A day after the attacks in Orlando, the mayor and police commissioner were expressing their condolences for the victims of the shooting and calling for unity. NY1's Courtney Gross filed the following report.

Rainbow flags are draped over City Hall in a show of solidarity with the victims of the shooting in Orlando. The tragic event 1,000 miles away has put the city on alert.

"In the coming days you will see an expanded police presence, many key sites, particularly at sites important to the LGBT community," said Mayor Bill de Blasio.

"We have been briefed continuously and are, in fact, part of that investigation as it relates to any part of that New York nexus," said Police Commissioner William Bratton.

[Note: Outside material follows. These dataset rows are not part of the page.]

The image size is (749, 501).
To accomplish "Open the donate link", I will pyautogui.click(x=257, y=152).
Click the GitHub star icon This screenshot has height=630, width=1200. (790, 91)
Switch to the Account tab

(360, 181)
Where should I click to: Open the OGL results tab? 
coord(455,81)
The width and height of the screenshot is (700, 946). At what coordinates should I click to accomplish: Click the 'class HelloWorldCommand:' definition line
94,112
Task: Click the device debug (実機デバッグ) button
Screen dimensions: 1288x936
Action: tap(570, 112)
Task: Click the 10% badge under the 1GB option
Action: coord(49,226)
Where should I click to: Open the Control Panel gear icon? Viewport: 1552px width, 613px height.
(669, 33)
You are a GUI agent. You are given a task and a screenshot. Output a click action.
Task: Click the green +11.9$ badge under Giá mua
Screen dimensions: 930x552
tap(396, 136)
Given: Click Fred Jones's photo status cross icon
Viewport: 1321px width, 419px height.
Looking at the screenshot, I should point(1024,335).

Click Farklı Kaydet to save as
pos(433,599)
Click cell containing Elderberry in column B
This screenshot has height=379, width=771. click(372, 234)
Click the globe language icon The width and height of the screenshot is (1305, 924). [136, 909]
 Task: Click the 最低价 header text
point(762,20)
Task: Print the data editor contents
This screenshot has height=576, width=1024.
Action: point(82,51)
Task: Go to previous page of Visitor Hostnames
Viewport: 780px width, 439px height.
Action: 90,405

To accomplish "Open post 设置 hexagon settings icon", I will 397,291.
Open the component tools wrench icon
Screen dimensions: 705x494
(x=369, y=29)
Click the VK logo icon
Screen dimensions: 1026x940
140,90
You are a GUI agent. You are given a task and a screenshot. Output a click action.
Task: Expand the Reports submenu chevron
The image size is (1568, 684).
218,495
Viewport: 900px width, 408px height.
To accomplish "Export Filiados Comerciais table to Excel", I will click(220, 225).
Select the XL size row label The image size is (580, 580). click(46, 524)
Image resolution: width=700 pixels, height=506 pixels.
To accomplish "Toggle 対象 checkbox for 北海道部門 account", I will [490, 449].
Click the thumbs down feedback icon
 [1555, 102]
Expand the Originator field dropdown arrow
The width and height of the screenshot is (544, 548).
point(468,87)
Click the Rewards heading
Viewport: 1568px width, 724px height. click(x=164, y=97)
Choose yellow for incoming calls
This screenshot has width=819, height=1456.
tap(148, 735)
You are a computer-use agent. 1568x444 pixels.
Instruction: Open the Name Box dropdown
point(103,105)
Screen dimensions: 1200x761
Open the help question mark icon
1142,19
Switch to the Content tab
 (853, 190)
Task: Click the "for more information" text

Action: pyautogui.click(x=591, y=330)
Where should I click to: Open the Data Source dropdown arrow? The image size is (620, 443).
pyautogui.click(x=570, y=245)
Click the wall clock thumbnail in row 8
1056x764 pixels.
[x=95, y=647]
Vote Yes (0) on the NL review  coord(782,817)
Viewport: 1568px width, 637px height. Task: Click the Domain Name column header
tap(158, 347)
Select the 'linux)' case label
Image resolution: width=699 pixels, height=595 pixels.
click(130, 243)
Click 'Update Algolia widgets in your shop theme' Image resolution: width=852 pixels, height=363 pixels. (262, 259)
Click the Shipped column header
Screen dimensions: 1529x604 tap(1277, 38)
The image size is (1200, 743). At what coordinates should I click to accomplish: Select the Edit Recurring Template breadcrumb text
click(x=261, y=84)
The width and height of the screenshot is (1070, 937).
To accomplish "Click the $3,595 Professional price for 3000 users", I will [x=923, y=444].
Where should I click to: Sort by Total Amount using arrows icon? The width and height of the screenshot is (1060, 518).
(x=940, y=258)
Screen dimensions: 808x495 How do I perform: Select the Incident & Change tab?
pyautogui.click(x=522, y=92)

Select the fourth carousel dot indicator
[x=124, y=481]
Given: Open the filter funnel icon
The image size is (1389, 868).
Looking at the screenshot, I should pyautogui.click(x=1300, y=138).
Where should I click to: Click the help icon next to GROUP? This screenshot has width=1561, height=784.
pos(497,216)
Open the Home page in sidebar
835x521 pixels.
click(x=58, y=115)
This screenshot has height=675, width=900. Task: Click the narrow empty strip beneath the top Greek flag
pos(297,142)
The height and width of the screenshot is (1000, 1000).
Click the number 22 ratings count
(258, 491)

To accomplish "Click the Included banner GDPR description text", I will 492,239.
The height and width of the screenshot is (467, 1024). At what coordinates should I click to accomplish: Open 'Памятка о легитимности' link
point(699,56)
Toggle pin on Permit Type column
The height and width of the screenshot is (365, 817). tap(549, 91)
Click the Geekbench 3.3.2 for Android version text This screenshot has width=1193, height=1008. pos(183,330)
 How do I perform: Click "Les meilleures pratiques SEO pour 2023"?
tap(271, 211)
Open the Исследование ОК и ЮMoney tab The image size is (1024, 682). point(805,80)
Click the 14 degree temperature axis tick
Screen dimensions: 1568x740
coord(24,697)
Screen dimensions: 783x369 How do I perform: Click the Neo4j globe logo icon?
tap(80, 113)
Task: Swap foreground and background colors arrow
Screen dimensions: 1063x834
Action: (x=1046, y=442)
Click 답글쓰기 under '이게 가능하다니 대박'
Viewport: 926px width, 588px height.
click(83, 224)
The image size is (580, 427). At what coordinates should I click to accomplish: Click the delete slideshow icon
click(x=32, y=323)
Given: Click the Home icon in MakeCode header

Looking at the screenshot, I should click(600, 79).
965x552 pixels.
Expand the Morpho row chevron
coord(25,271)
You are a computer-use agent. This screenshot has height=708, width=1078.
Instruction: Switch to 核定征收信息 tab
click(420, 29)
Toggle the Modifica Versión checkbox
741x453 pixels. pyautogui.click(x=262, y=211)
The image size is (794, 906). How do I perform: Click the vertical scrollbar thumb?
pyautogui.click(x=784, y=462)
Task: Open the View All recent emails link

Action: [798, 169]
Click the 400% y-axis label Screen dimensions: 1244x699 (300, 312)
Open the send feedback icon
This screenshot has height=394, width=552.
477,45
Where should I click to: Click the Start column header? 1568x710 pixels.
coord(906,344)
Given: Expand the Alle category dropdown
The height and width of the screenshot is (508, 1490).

At the same time, both the mayor and his top cop were calling for unity. At an unrelated press conference at City Hall, the mayor said the city would not tolerate divisive rhetoric.

"We reject any efforts to set the Muslim community apart from their fellow Americans," de Blasio said.

His comments came hours after Donald Trump called for more Muslim surveillance in an interview on FOX, citing the old NYPD program that spied on Muslim communities. That program has been disbanded.

"We have great capability intelligence-wise," Trump said. "You know, in New York City, we had a fantastic intelligence group set up. When our new mayor, de Blasio, came in, he wiped it all out. It was the best in the country. He wiped it all out, gone, 100 percent. So now we don't know what's going on.

The police commissioner told us the NYPD would not be stepping up its surveillance of the Muslim community in the wake of the attacks.

"We are certainly not bring additional scrutiny to the Muslim community in this city," Bratton said. "If anything, we will deal with them to deal with fears they may have about concerns about retaliation."

Both Bratton and de Blasio were calling for Congress to act on something else: gun control.

"Maybe out of this incident, as tragic as it is, maybe there may be some meaningful discussion to restore the laws that were lost over the last several years," Bratton siad.

From there, the police commissioner said there is no need for assault weapons in American society.